What Is Neofeudalism? Definition and Modern Reality
Neofeudalism explains how modern debt, gig work, and concentrated wealth may be recreating feudal-style power dynamics in contemporary society.
Neofeudalism explains how modern debt, gig work, and concentrated wealth may be recreating feudal-style power dynamics in contemporary society.
Neofeudalism describes a theory that modern capitalism is drifting toward rigid, hierarchical structures that resemble medieval feudal arrangements more than the open-market ideals most people associate with a free economy. Scholars like Jodi Dean and Joel Kotkin use the term to name a cluster of trends: extreme wealth concentration, the dominance of rent and debt over wages and profit, monopoly control of essential platforms, and the steady replacement of public governance with private rule. The framework does not claim that contemporary society identically replicates the Middle Ages, but rather that the power dynamics between those who own critical assets and everyone else have begun to echo the relationship between feudal lords and the populations who depended on them.

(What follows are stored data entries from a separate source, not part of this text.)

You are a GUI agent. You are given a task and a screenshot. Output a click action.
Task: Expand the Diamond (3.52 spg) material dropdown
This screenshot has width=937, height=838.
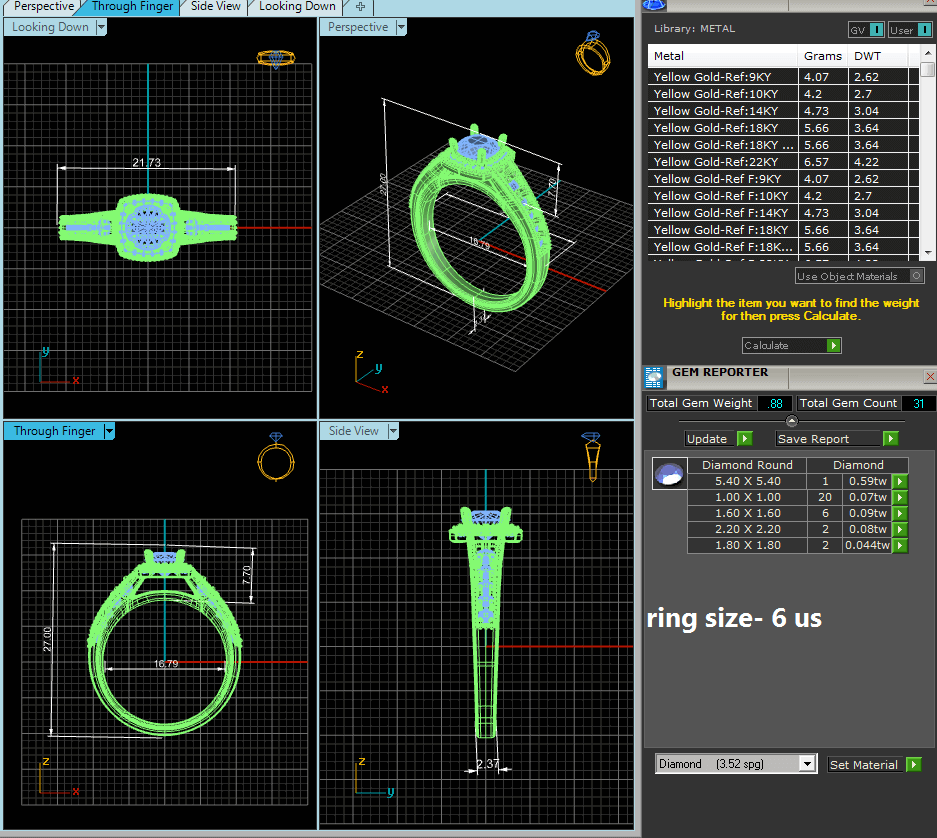(807, 764)
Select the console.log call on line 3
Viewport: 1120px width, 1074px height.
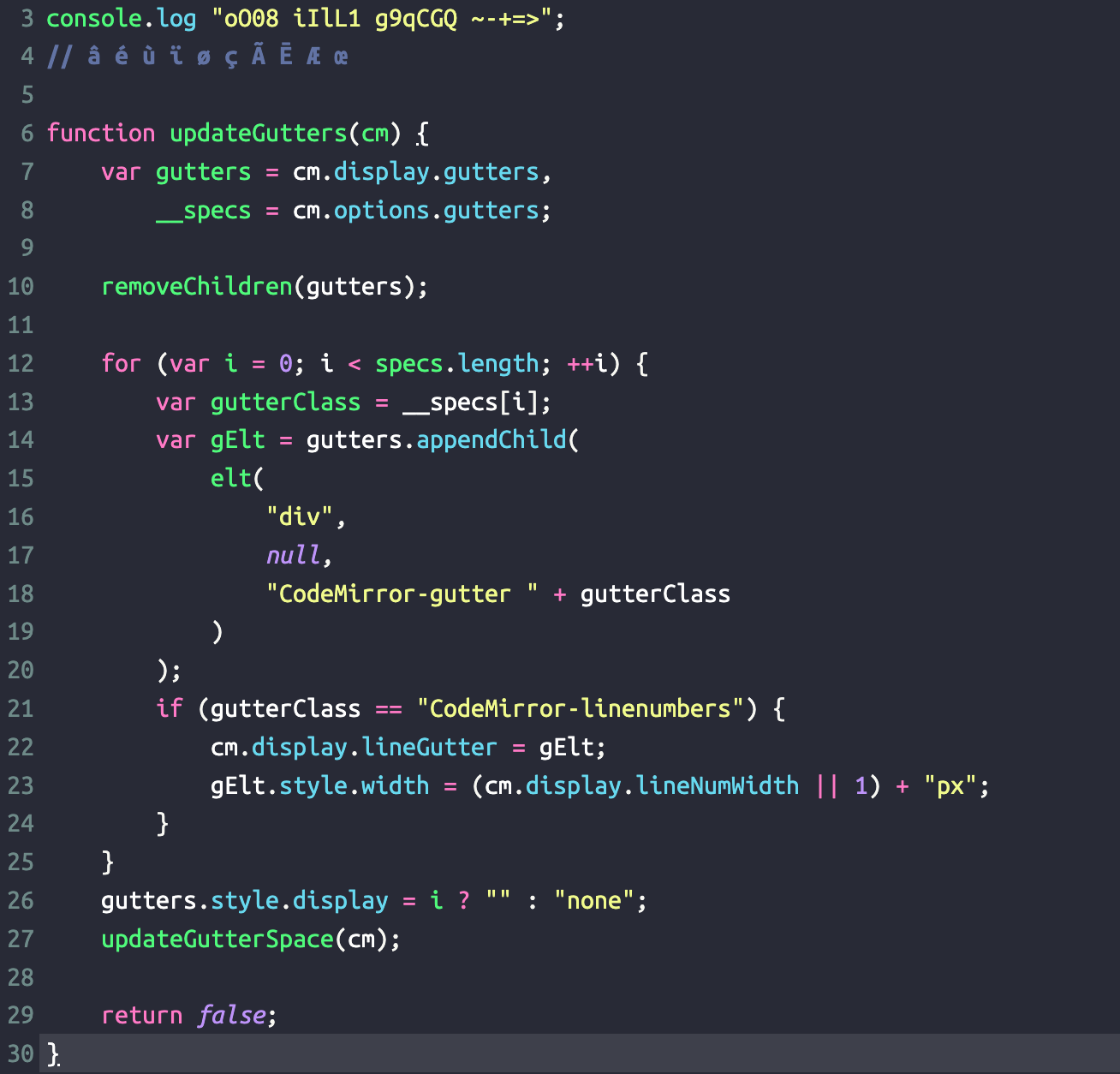120,18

Political theorist Jodi Dean identifies four interlocking features of neofeudalism: parcellized sovereignty (where governing power fragments among private actors rather than resting in a central public authority), a new division between lords and peasants, hinterlandization (the abandonment of regions and populations that aren’t profitable), and catastrophism (the use of crisis to justify further consolidation). Dean emphasizes that rent and debt have become as important to wealth accumulation as profit from production, and that the fiction of free and equal participants meeting in a labor market no longer holds up.
Joel Kotkin approaches the idea from a different angle, focusing on how technology, finance, and globalization are creating barriers to social mobility that more closely resemble feudal structures than industrial capitalism. In Kotkin’s account, a property-less underclass survives by servicing the needs of high earners as personal assistants, cleaners, and caregivers. Both thinkers arrive at a similar conclusion: the economy is reorganizing around control of assets and extraction of ongoing payments rather than competitive production of goods.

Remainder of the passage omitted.